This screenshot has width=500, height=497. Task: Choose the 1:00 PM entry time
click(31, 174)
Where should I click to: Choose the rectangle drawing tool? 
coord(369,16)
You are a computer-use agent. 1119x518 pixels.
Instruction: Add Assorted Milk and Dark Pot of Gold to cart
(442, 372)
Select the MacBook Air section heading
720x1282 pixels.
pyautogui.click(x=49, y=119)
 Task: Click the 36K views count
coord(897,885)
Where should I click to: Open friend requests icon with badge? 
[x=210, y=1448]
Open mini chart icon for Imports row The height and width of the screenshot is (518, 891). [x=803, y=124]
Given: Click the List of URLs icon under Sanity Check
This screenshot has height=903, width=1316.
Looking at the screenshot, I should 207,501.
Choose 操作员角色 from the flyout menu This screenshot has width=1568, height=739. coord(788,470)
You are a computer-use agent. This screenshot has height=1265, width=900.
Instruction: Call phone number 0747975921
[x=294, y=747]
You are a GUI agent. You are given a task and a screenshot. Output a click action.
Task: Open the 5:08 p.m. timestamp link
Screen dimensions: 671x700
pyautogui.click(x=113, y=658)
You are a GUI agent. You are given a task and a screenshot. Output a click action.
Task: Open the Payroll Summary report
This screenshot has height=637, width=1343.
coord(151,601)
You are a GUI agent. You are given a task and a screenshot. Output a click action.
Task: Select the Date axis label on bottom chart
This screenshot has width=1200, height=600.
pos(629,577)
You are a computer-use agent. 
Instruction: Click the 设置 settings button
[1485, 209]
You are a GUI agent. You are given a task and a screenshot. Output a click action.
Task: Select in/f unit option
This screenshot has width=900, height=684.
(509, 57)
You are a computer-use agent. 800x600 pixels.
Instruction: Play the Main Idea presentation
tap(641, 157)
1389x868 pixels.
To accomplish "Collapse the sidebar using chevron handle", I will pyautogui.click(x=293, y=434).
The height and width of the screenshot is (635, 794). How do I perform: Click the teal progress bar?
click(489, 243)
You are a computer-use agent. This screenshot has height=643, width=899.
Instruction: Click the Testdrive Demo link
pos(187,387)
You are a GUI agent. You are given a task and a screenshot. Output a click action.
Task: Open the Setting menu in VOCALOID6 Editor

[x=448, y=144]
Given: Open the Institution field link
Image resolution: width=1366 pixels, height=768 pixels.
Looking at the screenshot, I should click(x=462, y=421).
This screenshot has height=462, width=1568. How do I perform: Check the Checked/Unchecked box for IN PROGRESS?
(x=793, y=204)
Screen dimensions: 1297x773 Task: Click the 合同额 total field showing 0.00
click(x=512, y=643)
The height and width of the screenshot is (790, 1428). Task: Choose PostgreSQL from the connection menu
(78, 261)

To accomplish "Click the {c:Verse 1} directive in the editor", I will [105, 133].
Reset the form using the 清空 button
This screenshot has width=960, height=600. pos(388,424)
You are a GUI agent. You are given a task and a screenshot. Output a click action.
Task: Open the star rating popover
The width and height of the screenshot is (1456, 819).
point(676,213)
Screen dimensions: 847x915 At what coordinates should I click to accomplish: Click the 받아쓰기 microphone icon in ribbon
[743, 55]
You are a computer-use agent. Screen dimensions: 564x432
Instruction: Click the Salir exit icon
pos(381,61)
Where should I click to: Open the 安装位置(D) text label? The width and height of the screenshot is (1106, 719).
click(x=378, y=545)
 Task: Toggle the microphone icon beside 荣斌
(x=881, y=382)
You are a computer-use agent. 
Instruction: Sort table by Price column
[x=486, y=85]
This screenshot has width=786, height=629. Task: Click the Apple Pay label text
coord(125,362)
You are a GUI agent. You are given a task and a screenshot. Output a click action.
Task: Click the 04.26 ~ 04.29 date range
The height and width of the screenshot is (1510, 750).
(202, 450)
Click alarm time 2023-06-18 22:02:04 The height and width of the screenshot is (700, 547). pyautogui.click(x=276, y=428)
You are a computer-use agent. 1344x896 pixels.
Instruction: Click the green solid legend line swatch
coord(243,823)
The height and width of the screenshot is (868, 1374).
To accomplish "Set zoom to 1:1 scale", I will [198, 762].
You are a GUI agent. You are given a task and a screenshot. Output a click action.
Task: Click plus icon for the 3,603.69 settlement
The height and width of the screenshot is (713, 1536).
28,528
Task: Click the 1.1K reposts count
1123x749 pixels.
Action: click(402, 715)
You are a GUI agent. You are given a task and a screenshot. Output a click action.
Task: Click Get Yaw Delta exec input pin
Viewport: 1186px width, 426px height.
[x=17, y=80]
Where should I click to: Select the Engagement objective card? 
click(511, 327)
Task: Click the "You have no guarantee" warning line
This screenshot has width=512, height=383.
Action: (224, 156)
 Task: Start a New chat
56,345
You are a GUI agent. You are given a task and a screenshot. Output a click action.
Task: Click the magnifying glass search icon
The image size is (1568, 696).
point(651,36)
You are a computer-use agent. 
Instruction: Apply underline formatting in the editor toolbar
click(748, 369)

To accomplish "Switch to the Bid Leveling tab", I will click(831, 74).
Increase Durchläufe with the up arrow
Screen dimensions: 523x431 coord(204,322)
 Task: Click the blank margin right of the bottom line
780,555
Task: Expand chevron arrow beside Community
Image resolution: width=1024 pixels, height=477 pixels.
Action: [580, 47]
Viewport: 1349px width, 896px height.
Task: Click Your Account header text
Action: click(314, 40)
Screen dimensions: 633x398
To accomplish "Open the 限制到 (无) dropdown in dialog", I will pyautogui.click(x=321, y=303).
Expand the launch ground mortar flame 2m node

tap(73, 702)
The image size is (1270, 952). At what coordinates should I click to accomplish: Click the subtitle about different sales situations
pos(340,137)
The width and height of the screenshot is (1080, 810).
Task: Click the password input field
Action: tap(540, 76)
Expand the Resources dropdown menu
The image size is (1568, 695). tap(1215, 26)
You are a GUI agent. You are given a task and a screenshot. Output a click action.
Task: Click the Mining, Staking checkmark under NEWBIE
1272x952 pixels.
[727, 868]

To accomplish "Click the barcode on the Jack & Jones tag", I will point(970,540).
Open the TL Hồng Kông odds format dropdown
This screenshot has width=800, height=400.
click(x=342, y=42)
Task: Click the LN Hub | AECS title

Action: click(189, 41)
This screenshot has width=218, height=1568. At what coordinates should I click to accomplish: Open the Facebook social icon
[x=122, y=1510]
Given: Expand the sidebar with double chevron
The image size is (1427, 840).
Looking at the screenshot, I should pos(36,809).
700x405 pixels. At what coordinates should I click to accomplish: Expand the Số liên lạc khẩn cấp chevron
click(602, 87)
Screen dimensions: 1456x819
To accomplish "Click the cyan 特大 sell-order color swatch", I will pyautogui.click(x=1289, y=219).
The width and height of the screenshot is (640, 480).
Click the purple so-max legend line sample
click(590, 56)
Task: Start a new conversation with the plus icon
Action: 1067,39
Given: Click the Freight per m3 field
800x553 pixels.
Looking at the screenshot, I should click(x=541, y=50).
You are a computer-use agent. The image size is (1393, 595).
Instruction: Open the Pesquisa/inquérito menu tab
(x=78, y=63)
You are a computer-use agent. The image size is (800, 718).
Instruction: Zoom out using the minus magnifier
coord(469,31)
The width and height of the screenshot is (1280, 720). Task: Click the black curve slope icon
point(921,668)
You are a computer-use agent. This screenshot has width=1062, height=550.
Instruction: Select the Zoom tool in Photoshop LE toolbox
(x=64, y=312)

□ □ □ □ □ □ □

Aim of the task: Lines above that include the string "chart" need to be copied.

Your response:
Open mini chart icon for Imports row The height and width of the screenshot is (518, 891). [x=803, y=124]
Task: Select the Date axis label on bottom chart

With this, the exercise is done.